3. Scientists traced the homeland of the entire human race

Professor Vanessa Hayes, a geneticist at the Garvan Institute of Medical Research in Australia, in Namibia with one of her study participants who donated his DNA for research purposes.
Professor Vanessa Hayes, a geneticist at the Garvan Institute of Medical Research in Australia, in Namibia with one of her study participants who donated his DNA for research purposes.
Chris Bennett/Press Association Images

The ancestral homeland of every single human alive today can be traced back to the south of the Zambezi River, in northern Botswana, scientists said this week.

In a study published in the journal Nature, the researchers believe that they have, for the first time, been able to pinpoint the geographical location where the earliest ancestors of anatomically modern humans (Homo sapiens sapiens) arose 200,000 years ago.

Back then, this region – covering parts of Botswana, Namibia and Zimbabwe – was believed to be lush green and home to an enormous lake, allowing the ancestors to thrive for 70,000 years.

As the climate started to change, the population began to disperse – paving the way for modern humans to migrate out of Africa, and ultimately, across the world.

Professor Vanessa Hayes, a geneticist at the Garvan Institute of Medical Research in Australia, said: “It has been clear for some time that anatomically modern humans appeared in Africa roughly 200,000 years ago.

“What has been long debated is the exact location of this emergence and subsequent dispersal of our earliest ancestors.”

4. More than 150 migrants were rescued off the coast of Libya

Migrants are seen in a dinghy as they are rescued by Libyan coast guards in the Mediterranean Sea off the coast of Libya, October 18, 2019.
Migrants are seen in a dinghy as they are rescued by Libyan coast guards in the Mediterranean Sea off the coast of Libya, October 18, 2019.
Handout . / Reuters

More than 150 migrants were rescued by an Italian offshore supply vessel off the coast of Libya earlier this week, arriving safely in Sicily on Sunday.

The Asso Trenta docked at Pozzallo on Sunday with 151 people who had been saved from the waters on board.

It was not immediately known if the migrants would stay in Italy or be distributed among other European Union countries.

Just hours before a German charity’s rescue boat, Alan Kurdi, disembarked 88 migrants at Taranto on the Italian mainland.

Under an EU-brokered deal, 67 of them will go to four other countries, while the others will stay in Italy.

● Work to complete:
A) Please reproduce the news roundup above word for word, from "More than 150 migrants were rescued by" up to and including "Sicily on Sunday.".
B) Carry on writing the news roundup above, starting right after its final sentence.

(Pixel-coordinate grounding data)
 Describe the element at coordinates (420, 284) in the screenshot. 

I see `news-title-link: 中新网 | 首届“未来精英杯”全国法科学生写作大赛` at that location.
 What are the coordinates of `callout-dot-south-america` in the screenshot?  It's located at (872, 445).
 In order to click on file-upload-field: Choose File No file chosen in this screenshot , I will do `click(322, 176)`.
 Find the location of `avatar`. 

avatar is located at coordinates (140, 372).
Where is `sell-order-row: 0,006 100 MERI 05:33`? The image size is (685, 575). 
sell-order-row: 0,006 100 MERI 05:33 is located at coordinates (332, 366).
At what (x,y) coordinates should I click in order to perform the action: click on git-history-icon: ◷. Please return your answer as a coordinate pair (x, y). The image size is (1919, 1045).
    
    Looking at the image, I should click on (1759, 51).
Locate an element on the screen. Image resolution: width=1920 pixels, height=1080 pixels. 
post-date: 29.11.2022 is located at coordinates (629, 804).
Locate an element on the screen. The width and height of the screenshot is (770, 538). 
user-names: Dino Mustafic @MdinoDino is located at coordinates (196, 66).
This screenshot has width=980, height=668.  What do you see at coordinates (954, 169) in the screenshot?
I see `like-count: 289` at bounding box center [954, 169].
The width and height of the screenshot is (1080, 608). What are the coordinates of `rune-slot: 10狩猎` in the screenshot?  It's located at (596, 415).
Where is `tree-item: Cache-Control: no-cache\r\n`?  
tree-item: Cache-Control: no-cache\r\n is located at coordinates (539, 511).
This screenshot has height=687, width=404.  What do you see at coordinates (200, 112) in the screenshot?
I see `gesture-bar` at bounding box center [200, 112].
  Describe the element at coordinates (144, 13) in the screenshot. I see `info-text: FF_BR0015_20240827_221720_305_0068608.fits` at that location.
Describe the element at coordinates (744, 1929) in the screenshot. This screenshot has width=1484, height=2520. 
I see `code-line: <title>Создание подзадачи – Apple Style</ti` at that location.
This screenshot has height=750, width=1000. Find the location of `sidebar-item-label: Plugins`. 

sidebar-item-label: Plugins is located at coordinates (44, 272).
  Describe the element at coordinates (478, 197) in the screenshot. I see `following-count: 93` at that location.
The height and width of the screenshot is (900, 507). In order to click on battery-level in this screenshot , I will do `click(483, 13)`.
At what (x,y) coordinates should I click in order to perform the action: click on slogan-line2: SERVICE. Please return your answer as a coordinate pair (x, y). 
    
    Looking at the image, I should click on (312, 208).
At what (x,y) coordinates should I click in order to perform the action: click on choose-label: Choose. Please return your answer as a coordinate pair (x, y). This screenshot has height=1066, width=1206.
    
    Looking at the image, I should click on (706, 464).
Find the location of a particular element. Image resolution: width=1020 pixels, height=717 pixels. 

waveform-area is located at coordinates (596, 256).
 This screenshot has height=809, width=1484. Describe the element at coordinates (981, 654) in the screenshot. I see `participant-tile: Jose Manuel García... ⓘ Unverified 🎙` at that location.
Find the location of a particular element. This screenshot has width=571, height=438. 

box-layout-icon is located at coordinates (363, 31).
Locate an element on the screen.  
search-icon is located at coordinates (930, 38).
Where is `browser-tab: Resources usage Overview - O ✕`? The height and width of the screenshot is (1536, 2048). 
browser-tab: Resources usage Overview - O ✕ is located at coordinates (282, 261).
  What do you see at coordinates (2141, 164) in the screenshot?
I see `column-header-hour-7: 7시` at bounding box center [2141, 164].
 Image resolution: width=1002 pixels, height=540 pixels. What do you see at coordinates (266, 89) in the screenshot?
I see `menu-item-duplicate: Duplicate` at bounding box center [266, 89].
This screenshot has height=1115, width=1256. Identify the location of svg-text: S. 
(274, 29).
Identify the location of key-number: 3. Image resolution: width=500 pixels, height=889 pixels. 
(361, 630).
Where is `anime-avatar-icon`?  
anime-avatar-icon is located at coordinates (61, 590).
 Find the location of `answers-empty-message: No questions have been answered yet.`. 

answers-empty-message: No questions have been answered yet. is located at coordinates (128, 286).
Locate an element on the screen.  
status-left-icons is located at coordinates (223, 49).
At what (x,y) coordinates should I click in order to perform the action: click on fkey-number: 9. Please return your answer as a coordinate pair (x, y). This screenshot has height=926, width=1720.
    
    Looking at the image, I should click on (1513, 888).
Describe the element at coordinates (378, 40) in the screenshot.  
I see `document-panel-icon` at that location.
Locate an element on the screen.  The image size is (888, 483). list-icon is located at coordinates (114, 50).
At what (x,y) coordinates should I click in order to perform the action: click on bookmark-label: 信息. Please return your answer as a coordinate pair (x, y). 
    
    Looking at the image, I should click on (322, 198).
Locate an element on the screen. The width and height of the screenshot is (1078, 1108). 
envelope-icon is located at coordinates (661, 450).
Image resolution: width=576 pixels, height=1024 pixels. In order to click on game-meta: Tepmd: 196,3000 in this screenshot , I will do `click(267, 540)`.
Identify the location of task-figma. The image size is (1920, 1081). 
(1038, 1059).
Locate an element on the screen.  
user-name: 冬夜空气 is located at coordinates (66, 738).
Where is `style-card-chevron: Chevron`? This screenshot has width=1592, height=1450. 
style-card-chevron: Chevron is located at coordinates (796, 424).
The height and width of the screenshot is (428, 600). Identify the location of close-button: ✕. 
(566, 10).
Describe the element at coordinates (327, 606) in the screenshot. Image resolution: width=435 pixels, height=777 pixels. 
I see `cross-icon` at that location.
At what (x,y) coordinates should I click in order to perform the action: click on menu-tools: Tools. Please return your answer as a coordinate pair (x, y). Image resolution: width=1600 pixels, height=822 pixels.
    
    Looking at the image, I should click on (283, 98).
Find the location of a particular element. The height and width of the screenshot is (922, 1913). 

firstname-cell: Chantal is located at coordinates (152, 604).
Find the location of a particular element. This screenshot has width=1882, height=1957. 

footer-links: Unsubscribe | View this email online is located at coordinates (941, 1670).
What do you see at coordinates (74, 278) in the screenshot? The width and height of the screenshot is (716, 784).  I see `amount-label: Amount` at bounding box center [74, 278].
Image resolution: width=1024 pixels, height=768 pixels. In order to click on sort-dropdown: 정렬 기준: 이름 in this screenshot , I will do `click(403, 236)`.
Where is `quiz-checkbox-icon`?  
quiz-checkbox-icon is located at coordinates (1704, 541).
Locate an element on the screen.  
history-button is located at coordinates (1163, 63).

● Results for each task:
A)
More than 150 migrants were rescued by an Italian offshore supply vessel off the coast of Libya earlier this week, arriving safely in Sicily on Sunday.

B)
A Taranto official, Gabriella Ficocelli, told Italian news agency ANSA that the migrants included five unaccompanied minors who were “tired and tried by the voyage”.

They arrived in Italy eight days after being rescued from Libyan-based traffickers’ unseaworthy vessels in the Mediterranean Sea.

5. John Bercow made an appearance as a Bonfire Night effigy

The effigy of John Bercow by the Edenbridge Bonfire Society.
The effigy of John Bercow by the Edenbridge Bonfire Society.
PA

A giant effigy of House of Commons Speaker John Bercow was set alight during an annual Bonfire Night event on Saturday.

The sometimes-outspoken figure joined the likes of Boris Johnson, Donald Trump, and Harvey Weinstein, after Edenbridge Bonfire Society in Kent cited his “controversial behaviour” over the past 12 months as the key reason for his selection.

The 11-metre effigy of Bercow – holding the heads of Boris Johnson and Jeremy Corbyn – was unveiled on Wednesday and went up in flames at the weekend.

The event raises money for local charities and also features an effigy of Guy Fawkes.

Past targets for the society’s celebrity effigy have included Katie Hopkins, Jonathan Ross, Katie Price, Wayne Rooney, Lance Armstrong, Gordon Brown, John Prescott, Anne Robinson and Saddam Hussein.

Bonfire society chairman Bill Cummings said “This year we have chosen the infuriating Commons Speaker John Bercow as our celebrity guy, and I am sure you will agree that our artist, Andrea Deans, has captured his likeness very well.

“Our message to Mr Bercow is that you cannot keep disrupting Parliament and this is one situation you cannot argue yourself out of.

“We hope Mr Bercow will appreciate the humour contained in our caricature and take it in the good spirit with which it is intended.”